A corte estadual rejeitou o pedido de expedição de ofício aos provedores de acesso à internet para que fornecessem a identificação completa dos responsáveis pelas postagens dos vídeos, sob os seguintes argumentos:

  • ser desnecessária a intervenção judicial para a identificação dos provedores de conexão;
  • a quebra de sigilo de dados deve ocorrer por meio de procedimento criminal;
  • impossibilidade de condenação fora do que foi pedido pela parte autora; e
  • impossibilidade de condenação de terceiros que não integraram a lide.

Contudo, o ministro relator Luis Felipe Salomão afastou, um a um, todos esses argumentos, ficando estabelecido que, diante de indícios de ilicitude, a única forma de obtenção de dados protegidos pelo sigilo, como forma de instruir processos cíveis e criminais, é mediante intervenção judicial. A posição reafirmou aquilo que já está expressamente previsto no art. 22 do Marco Civil da Internet – MCI (Lei 12.965/14) e se põe em sintonia com a jurisprudência recente do STJ sobre o tema (REsp 1.961.480/SP).

Segundo o ministro não há qualquer impedimento para que a quebra de sigilo de dados se dê por meio de ação judicial civil, já que não se trata de caso de proteção do fluxo de comunicações, disciplinada pela Lei 9.296/96, mas sim permitir a instrução de processos indenizatórios.

Em relação ao terceiro argumento, o ministro esclareceu que o pedido de identificação dos usuários está em total consonância com a causa de pedir da ação e, inclusive, acrescentou que a jurisprudência do STJ permite ao magistrado extrair da interpretação lógico-sistemática da petição inicial aquilo que a parte pretende obter com a ação.

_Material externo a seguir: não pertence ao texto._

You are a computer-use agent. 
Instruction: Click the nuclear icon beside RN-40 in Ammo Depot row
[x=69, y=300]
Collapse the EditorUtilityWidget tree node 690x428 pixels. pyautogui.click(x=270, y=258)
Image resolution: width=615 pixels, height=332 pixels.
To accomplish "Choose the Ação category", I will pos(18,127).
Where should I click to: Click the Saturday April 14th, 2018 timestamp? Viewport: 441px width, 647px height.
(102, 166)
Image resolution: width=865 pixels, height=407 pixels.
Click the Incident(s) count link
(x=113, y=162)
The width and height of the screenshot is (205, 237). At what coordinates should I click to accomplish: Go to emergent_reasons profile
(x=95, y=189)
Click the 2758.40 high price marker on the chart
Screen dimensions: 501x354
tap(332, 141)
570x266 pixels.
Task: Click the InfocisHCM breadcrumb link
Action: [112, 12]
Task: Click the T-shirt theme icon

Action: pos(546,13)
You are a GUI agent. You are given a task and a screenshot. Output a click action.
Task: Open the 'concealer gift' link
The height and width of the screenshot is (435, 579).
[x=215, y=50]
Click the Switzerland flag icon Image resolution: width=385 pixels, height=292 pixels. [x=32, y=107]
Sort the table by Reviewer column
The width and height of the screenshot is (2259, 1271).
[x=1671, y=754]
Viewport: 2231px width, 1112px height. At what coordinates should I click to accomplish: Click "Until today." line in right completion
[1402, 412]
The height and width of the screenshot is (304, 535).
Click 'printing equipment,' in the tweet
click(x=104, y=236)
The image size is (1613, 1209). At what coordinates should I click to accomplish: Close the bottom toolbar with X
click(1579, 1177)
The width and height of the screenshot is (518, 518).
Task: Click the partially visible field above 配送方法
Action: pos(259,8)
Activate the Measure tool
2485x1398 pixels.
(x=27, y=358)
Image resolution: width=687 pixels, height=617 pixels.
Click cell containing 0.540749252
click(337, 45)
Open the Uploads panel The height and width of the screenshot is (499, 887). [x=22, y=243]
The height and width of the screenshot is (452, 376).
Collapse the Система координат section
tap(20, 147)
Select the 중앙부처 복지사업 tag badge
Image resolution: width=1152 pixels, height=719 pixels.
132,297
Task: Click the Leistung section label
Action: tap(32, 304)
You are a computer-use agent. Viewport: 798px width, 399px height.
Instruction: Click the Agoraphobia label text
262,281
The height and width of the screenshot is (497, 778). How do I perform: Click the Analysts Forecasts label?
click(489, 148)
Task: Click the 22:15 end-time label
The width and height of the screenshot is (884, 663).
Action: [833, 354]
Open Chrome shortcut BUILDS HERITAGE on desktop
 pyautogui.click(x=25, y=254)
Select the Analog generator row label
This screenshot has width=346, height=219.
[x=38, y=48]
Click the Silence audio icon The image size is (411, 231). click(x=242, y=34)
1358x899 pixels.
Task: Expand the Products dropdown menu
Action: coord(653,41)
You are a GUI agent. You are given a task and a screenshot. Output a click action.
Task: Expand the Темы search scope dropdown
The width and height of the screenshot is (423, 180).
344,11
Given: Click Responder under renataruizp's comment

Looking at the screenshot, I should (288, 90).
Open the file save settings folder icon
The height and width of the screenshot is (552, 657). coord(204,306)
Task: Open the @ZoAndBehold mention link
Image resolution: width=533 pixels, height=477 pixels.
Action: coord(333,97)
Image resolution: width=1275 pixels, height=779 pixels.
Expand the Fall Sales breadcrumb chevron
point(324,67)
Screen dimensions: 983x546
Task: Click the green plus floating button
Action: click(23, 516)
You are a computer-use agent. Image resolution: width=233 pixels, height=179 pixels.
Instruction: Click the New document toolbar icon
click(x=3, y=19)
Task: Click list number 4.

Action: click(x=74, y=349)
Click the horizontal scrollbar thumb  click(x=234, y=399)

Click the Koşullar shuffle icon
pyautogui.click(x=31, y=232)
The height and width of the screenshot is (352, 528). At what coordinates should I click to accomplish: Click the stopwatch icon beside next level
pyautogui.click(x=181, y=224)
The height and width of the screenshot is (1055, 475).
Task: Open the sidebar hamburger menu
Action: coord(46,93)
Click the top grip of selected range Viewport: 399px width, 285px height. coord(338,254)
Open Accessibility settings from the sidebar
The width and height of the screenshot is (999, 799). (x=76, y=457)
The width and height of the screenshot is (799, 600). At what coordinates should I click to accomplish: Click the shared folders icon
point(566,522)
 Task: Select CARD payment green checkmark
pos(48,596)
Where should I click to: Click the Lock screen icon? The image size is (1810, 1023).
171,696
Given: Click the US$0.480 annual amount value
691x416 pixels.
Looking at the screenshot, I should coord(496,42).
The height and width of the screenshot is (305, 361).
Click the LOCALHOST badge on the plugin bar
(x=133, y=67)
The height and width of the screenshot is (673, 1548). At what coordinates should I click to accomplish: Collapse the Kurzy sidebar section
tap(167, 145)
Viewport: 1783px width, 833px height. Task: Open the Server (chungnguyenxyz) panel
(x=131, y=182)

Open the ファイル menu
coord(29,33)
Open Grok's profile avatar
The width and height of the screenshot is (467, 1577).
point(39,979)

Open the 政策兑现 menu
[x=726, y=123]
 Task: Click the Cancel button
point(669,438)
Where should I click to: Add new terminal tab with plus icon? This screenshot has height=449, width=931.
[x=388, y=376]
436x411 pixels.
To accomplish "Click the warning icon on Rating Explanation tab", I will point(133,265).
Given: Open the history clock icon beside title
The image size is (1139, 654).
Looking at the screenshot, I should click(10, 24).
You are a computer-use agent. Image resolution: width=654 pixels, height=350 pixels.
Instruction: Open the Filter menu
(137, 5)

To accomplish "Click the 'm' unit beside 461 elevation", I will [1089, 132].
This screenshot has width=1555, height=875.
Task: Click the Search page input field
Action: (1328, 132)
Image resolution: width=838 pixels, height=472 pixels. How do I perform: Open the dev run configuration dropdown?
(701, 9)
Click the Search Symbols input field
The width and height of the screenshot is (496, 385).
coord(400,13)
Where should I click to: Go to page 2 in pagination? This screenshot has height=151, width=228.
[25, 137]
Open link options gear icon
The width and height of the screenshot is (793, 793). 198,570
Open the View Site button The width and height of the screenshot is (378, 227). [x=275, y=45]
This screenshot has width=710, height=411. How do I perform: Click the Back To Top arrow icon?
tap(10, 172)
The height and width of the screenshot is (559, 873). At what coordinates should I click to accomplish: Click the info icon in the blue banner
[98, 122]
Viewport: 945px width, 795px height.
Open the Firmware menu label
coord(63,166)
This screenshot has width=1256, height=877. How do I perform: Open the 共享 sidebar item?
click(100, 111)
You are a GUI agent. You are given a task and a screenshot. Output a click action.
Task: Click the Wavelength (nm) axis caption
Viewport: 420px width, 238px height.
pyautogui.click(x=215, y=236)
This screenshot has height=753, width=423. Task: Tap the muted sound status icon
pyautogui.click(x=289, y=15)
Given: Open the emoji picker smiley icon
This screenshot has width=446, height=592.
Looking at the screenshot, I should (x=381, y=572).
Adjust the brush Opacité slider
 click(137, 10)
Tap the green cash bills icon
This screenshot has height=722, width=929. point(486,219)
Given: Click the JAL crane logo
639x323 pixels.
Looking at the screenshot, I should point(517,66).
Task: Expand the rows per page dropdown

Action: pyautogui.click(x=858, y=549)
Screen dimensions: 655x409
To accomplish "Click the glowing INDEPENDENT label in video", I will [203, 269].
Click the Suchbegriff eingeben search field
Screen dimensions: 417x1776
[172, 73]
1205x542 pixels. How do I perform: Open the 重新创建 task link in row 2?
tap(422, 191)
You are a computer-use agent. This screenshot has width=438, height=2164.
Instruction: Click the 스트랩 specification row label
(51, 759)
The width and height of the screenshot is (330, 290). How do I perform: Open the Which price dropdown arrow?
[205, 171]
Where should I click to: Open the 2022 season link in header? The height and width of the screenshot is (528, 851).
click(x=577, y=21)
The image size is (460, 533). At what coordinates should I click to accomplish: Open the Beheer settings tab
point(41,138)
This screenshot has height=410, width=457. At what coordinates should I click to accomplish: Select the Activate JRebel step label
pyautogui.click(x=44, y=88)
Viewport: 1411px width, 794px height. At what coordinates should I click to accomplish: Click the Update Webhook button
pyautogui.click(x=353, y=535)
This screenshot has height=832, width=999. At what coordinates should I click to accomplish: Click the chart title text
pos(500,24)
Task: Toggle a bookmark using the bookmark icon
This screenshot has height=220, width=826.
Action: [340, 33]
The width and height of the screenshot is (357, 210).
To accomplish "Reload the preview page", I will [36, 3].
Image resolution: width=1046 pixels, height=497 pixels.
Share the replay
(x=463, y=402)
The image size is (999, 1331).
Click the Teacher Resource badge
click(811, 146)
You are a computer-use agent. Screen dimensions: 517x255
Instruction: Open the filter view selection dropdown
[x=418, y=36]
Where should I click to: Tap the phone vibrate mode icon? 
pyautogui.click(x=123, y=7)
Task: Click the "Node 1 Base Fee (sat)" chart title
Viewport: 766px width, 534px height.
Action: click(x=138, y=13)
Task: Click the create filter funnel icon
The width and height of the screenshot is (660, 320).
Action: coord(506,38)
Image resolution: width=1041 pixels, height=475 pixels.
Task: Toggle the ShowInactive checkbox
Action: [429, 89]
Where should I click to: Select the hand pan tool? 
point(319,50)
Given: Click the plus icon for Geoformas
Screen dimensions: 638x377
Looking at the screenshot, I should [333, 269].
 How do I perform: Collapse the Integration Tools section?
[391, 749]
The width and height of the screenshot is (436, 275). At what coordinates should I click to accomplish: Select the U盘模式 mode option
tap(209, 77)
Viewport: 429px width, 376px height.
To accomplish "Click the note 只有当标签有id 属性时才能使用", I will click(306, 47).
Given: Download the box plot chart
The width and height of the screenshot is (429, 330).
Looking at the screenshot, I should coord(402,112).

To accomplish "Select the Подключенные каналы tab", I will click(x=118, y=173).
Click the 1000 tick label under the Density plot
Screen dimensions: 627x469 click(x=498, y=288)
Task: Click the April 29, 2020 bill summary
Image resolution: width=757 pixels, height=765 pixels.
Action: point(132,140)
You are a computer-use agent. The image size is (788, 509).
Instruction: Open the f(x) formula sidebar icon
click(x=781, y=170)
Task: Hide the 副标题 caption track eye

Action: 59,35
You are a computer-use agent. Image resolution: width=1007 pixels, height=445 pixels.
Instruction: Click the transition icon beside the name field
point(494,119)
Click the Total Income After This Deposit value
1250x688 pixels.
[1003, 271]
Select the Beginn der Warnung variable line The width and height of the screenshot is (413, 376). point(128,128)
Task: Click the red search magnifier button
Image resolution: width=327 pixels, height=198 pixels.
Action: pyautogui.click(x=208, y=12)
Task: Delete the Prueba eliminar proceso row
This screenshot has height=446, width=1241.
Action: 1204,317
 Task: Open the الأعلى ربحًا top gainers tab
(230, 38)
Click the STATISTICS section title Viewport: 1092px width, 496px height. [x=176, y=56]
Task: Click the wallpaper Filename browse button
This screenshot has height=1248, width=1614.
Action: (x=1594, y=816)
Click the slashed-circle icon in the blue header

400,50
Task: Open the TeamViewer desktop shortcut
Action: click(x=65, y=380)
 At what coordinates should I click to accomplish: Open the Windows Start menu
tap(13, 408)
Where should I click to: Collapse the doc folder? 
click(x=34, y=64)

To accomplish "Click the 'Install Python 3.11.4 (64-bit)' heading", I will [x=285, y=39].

Outro ponto relevante destacado pelo ministro diz respeito à necessidade de se comprovar o indício de ilicitude na conduta do usuário e de o pedido de quebra de sigilo ser específico. No caso concreto, o pedido era específico para que fossem fornecidos os dados dos usuários que efetivamente postaram os vídeos ofensivos, cujos IPs já haviam sido fornecidos pelo Google. Vale lembrar que o STJ já julgou improcedente um pleito de quebra de sigilo de dados de usuários que compartilharam um vídeo que posteriormente foi considerado falso (REsp 1.859.665/SC).

Para o ministro, não há que se falar em condenação de terceiros, pois o caso se refere à hipótese de deveres impostos a terceiros a fim de auxiliar o cumprimento de ordens judiciais, conforme estipulado pelos arts. 77 e 139 do Código de Processo Civil.

Existe entendimento mais recente do STJ (REsp 1.306.157/SP) no sentido de o provedor de acesso ser obrigado a identificar, com base no IP, internauta autor de ato ilícito, quando provocado pelo Poder Judiciário, ainda que o ato tenha sido praticado antes da vigência do Marco Civil da Internet.

Ao dar provimento ao recurso especial, o ministro destacou que tais conclusões não conflitam com a Lei Geral de Proteção de Dados – LGPD (Lei 13.790/18), pois ela não exclui a quebra de sigilo. Além disso, a prestação das informações pelos provedores de conexão de internet deverá observar o regramento previsto nos arts. 23 e seguintes da LGPD.

Com essa decisão, o ministro Luis Felipe Salomão reafirma a posição que já sustentava em 2014, quando declarou que “o Poder Judiciário pode e deve ser indutor de pautas civilizatórias dos comportamentos na rede mundial de computadores”.[1] A quebra do sigilo de dados torna-se, assim, um importante mecanismo para a efetivação do direito daqueles que têm seus direitos da personalidade violados em redes sociais. É também relevante a indicação do STJ de que tal mecanismo pode ser exercido em demandas cíveis e não contraria a LGPD.